*Problem requirements*
Every word of the listing should be reproduced without alteration.

*Data*
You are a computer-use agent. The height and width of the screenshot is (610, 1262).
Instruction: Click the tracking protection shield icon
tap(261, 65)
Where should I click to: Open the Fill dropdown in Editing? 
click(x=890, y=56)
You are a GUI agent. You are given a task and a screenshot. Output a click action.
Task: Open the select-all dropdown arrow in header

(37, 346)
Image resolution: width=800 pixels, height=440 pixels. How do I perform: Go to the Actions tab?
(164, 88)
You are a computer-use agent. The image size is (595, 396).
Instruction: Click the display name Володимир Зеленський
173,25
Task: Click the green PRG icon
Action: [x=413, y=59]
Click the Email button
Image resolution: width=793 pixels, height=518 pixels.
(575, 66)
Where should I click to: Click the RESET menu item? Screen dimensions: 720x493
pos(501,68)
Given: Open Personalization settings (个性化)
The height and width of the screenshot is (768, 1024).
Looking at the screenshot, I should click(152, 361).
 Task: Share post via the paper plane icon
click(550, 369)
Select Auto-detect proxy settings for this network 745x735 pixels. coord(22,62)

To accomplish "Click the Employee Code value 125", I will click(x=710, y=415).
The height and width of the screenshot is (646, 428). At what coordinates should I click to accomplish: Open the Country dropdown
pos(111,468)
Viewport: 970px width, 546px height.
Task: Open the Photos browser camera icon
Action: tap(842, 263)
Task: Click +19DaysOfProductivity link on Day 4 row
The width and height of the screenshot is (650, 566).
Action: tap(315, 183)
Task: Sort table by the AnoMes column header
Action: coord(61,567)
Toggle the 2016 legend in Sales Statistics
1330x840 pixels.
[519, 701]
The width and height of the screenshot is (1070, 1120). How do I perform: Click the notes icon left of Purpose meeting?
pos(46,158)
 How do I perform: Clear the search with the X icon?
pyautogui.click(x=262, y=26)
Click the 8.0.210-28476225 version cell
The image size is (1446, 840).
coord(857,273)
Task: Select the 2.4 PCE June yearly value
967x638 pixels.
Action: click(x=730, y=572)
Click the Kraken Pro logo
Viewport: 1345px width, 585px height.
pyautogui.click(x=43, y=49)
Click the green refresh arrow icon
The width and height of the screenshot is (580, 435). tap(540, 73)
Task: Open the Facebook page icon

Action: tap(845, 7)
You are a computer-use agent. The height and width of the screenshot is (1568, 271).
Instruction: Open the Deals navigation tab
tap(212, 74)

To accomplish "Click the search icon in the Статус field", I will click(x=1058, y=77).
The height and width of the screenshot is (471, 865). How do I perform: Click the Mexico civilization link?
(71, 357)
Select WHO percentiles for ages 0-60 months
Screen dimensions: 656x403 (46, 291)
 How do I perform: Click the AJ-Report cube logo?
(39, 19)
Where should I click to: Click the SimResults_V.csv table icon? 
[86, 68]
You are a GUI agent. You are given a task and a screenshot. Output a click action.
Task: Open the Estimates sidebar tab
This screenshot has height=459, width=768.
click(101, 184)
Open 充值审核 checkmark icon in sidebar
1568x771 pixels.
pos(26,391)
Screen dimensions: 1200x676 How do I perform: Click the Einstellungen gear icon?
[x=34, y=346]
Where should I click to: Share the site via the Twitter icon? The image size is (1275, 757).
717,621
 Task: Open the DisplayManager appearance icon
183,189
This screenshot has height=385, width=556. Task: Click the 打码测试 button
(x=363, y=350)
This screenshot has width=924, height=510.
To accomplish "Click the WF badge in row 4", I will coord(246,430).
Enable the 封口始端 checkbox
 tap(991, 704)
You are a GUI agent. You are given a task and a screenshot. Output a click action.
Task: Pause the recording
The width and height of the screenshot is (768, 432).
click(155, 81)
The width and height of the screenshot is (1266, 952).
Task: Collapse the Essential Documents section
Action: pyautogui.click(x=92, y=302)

*Result below*
You are a computer-use agent. The height and width of the screenshot is (610, 1262).
Instruction: Click the tracking protection shield icon
tap(261, 65)
Where should I click to: Open the Fill dropdown in Editing? 
click(x=890, y=56)
You are a GUI agent. You are given a task and a screenshot. Output a click action.
Task: Open the select-all dropdown arrow in header

(37, 346)
Image resolution: width=800 pixels, height=440 pixels. How do I perform: Go to the Actions tab?
(164, 88)
You are a computer-use agent. The image size is (595, 396).
Instruction: Click the display name Володимир Зеленський
173,25
Task: Click the green PRG icon
Action: [x=413, y=59]
Click the Email button
Image resolution: width=793 pixels, height=518 pixels.
(575, 66)
Where should I click to: Click the RESET menu item? Screen dimensions: 720x493
pos(501,68)
Given: Open Personalization settings (个性化)
The height and width of the screenshot is (768, 1024).
Looking at the screenshot, I should click(152, 361).
 Task: Share post via the paper plane icon
click(550, 369)
Select Auto-detect proxy settings for this network 745x735 pixels. coord(22,62)

To accomplish "Click the Employee Code value 125", I will click(x=710, y=415).
The height and width of the screenshot is (646, 428). At what coordinates should I click to accomplish: Open the Country dropdown
pos(111,468)
Viewport: 970px width, 546px height.
Task: Open the Photos browser camera icon
Action: tap(842, 263)
Task: Click +19DaysOfProductivity link on Day 4 row
The width and height of the screenshot is (650, 566).
Action: tap(315, 183)
Task: Sort table by the AnoMes column header
Action: coord(61,567)
Toggle the 2016 legend in Sales Statistics
1330x840 pixels.
[519, 701]
The width and height of the screenshot is (1070, 1120). How do I perform: Click the notes icon left of Purpose meeting?
pos(46,158)
 How do I perform: Clear the search with the X icon?
pyautogui.click(x=262, y=26)
Click the 8.0.210-28476225 version cell
The image size is (1446, 840).
coord(857,273)
Task: Select the 2.4 PCE June yearly value
967x638 pixels.
Action: click(x=730, y=572)
Click the Kraken Pro logo
Viewport: 1345px width, 585px height.
pyautogui.click(x=43, y=49)
Click the green refresh arrow icon
The width and height of the screenshot is (580, 435). tap(540, 73)
Task: Open the Facebook page icon

Action: tap(845, 7)
You are a computer-use agent. The height and width of the screenshot is (1568, 271).
Instruction: Open the Deals navigation tab
tap(212, 74)

To accomplish "Click the search icon in the Статус field", I will click(x=1058, y=77).
The height and width of the screenshot is (471, 865). How do I perform: Click the Mexico civilization link?
(71, 357)
Select WHO percentiles for ages 0-60 months
Screen dimensions: 656x403 (46, 291)
 How do I perform: Click the AJ-Report cube logo?
(39, 19)
Where should I click to: Click the SimResults_V.csv table icon? 
[86, 68]
You are a GUI agent. You are given a task and a screenshot. Output a click action.
Task: Open the Estimates sidebar tab
This screenshot has height=459, width=768.
click(101, 184)
Open 充值审核 checkmark icon in sidebar
1568x771 pixels.
pos(26,391)
Screen dimensions: 1200x676 How do I perform: Click the Einstellungen gear icon?
[x=34, y=346]
Where should I click to: Share the site via the Twitter icon? The image size is (1275, 757).
717,621
 Task: Open the DisplayManager appearance icon
183,189
This screenshot has height=385, width=556. Task: Click the 打码测试 button
(x=363, y=350)
This screenshot has width=924, height=510.
To accomplish "Click the WF badge in row 4", I will coord(246,430).
Enable the 封口始端 checkbox
 tap(991, 704)
You are a GUI agent. You are given a task and a screenshot. Output a click action.
Task: Pause the recording
The width and height of the screenshot is (768, 432).
click(155, 81)
The width and height of the screenshot is (1266, 952).
Task: Collapse the Essential Documents section
Action: pyautogui.click(x=92, y=302)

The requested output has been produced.